The suit was filed by SD3 LLC and SawStop LLC of Tualatin, Oregon against the companies, claiming they had impeded the licensing of Gass's product and the adoption of SawStop technology industry-wide.

Gass has spent the past few months campaigning for his product, which uses skin-sensing technology to prevent table saw blades from injuring or amputating fingers.

He brought the device to the International Woodworkers Fair in Atlanta, FairWarning reports.

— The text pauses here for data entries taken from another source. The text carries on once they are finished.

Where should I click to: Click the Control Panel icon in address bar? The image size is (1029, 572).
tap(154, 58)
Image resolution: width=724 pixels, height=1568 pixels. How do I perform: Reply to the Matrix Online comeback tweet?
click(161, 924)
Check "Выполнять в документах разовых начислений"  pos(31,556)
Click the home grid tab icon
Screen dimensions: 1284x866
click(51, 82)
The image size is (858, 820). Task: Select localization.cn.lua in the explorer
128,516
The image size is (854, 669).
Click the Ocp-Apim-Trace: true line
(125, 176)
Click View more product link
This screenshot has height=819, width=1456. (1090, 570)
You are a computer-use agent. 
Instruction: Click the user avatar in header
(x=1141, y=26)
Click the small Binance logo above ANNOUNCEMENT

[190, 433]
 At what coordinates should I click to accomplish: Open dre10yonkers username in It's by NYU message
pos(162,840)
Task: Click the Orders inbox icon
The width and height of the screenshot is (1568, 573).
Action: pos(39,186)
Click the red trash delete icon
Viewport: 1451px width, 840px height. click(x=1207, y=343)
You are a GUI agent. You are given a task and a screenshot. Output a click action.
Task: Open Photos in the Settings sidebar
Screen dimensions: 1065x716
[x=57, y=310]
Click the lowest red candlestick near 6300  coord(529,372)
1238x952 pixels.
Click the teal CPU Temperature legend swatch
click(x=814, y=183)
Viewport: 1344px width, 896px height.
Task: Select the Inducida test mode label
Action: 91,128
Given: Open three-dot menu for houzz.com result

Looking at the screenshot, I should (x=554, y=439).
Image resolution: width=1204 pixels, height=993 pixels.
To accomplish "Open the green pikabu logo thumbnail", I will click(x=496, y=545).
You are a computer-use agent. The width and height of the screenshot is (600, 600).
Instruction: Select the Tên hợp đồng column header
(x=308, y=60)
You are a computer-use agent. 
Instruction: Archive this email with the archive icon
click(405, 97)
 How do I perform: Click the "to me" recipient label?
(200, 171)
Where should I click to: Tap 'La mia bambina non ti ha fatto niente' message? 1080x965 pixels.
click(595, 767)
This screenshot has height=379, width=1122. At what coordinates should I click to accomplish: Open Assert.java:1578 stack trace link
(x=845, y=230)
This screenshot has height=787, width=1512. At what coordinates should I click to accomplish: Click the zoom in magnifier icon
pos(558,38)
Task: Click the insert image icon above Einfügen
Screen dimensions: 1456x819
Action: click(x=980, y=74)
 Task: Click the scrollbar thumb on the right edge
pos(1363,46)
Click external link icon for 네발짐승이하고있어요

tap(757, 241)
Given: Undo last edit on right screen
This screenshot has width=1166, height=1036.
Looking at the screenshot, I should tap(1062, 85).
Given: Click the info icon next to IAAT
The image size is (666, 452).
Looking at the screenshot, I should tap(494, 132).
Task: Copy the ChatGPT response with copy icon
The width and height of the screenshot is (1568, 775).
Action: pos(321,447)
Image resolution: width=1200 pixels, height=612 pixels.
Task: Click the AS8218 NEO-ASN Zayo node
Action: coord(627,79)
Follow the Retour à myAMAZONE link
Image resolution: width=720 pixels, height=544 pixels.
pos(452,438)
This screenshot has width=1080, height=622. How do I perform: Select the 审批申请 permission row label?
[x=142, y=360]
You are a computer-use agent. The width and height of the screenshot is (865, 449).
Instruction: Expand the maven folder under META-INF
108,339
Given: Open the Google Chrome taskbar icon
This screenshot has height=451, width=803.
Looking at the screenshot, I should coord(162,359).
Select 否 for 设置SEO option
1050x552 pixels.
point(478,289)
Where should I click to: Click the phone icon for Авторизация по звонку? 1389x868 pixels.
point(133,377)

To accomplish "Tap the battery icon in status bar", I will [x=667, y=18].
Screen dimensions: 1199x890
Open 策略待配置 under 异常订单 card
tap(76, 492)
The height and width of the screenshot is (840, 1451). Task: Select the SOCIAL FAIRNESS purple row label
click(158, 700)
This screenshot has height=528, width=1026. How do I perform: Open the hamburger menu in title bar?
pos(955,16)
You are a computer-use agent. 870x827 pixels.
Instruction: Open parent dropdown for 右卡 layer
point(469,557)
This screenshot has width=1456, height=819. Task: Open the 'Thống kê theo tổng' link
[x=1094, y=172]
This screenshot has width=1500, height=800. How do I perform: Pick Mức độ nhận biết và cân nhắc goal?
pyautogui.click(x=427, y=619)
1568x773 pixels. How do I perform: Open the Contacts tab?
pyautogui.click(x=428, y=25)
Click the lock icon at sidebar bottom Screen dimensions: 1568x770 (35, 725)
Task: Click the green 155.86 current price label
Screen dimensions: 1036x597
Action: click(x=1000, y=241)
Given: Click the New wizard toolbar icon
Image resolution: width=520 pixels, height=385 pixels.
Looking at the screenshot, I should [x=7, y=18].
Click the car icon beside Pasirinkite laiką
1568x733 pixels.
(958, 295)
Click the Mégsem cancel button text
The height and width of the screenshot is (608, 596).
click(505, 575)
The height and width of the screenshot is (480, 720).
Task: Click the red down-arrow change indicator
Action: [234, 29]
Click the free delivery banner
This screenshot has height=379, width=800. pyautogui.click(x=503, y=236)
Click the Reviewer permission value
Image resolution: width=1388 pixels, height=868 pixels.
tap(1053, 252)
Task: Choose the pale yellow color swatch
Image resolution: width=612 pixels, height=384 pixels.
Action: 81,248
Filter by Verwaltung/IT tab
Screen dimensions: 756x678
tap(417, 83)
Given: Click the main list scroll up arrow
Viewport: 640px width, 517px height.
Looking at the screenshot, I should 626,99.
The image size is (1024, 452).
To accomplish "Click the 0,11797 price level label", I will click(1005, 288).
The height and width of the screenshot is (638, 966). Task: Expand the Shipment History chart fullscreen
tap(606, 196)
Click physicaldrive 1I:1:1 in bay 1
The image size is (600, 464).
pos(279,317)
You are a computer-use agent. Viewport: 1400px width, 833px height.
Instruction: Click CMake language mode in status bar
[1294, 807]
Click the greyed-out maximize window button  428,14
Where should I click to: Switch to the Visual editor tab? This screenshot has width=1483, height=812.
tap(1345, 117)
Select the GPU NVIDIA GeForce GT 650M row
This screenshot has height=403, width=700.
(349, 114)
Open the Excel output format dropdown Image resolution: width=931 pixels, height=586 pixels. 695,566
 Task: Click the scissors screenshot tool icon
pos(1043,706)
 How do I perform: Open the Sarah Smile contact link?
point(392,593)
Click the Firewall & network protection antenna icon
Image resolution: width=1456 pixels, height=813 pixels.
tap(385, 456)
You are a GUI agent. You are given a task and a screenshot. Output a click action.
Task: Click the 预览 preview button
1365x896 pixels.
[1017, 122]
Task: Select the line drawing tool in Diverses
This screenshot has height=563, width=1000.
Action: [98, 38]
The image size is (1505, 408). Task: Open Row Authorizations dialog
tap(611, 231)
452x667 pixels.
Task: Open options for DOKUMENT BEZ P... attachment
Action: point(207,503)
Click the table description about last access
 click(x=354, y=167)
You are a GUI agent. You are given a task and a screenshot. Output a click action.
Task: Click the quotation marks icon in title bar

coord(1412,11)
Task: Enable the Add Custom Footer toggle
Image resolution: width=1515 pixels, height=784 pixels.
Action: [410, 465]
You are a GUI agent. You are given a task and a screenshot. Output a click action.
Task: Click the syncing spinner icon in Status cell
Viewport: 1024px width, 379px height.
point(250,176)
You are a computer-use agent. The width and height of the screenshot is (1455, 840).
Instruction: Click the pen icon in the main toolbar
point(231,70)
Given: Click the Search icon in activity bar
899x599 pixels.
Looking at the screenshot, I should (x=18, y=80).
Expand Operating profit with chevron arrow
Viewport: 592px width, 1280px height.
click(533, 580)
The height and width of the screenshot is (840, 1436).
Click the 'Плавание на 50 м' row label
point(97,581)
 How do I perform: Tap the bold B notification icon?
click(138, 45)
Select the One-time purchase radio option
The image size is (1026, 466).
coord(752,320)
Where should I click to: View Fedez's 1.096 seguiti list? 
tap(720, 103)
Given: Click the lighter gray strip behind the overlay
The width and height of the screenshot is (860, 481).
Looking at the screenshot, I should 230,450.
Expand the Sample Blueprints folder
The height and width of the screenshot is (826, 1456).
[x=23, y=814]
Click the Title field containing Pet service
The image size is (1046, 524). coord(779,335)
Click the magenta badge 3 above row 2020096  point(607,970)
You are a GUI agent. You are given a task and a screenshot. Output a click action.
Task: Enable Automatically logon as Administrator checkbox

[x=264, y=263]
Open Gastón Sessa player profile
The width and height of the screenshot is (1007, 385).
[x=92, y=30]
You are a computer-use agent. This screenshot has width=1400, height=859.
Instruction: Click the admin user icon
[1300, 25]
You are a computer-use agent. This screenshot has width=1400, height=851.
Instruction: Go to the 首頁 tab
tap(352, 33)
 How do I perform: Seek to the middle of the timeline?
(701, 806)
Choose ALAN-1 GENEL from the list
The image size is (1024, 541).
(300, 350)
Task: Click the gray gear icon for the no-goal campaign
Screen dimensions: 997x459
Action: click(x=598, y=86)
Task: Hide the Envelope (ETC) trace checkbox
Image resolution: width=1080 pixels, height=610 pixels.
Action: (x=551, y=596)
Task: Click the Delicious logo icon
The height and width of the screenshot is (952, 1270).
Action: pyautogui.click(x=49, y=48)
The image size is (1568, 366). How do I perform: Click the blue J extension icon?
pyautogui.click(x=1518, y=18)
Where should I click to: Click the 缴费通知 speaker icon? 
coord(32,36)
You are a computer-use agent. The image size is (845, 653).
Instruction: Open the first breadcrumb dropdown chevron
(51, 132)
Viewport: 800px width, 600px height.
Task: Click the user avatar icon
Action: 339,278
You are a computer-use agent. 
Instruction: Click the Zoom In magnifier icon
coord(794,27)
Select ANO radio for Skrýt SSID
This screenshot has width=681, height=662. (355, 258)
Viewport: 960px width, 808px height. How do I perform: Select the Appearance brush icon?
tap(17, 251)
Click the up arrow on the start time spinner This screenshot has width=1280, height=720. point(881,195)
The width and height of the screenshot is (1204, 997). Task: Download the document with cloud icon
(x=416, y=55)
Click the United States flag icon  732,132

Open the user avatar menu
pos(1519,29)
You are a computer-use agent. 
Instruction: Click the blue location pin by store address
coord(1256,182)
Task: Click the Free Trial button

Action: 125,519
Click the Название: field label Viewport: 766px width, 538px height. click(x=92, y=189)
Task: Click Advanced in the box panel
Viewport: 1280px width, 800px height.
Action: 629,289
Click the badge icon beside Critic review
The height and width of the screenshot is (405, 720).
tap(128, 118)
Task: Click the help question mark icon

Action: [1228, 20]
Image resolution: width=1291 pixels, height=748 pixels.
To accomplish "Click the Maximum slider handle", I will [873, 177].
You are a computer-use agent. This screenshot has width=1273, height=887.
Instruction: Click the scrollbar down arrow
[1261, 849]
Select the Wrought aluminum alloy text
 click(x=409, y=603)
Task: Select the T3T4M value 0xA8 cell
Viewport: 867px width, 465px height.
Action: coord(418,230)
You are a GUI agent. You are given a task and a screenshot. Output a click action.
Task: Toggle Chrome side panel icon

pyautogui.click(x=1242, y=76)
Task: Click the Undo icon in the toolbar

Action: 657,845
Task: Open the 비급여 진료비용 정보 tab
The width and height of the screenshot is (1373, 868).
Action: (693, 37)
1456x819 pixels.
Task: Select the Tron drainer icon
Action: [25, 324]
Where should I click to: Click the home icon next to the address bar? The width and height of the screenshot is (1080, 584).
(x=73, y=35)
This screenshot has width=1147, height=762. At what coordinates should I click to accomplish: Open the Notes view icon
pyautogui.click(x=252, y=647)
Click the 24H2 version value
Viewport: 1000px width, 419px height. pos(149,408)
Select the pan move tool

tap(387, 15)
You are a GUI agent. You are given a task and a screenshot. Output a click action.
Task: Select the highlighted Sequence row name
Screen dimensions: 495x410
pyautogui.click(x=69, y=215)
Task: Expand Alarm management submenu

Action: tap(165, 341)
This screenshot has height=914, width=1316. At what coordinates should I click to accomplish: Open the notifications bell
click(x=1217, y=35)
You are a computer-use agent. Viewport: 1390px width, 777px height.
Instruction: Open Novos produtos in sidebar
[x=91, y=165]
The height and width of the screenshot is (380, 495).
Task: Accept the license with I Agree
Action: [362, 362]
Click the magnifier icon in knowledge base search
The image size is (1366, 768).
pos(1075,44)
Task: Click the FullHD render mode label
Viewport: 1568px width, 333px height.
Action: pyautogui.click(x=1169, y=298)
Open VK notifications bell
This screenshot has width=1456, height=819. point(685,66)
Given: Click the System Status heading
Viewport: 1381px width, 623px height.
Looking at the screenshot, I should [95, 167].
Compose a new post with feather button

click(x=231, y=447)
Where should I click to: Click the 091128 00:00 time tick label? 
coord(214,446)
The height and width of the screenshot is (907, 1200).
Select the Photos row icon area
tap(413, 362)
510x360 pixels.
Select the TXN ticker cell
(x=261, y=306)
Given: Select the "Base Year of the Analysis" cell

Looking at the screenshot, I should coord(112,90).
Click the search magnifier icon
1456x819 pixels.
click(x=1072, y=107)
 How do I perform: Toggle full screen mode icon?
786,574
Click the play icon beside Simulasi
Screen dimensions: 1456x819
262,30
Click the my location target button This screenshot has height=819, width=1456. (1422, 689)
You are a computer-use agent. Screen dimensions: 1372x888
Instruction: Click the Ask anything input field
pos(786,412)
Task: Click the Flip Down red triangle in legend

There, he pushed a hot dog into a table saw blade, which stopped short just in time to prevent anything beyond a minor nick.

The company has been making its own saws since 2004 after failing to secure licensing deals with any of the major toolmakers and has chalked up 2,000 "finger saves" since (though there have been two reported amputations).

Gass claims the companies are obstructing him over fears that liability charges would skyrocket once a viable injury-prevention technology hit the market.

The companies argued that SawStop would be a burdensome expense, especially in the market for lightweight saws that usually cost about $100. They also claimed that injury statistics are exaggerated, and that adopting SawStop would make them unable to compete with the Power Tool Institute's less expensive products. The addition of the device would add $100 to the cost of a table saw, they claimed, which is partially due to high royalty fees that would be owed to SawStop.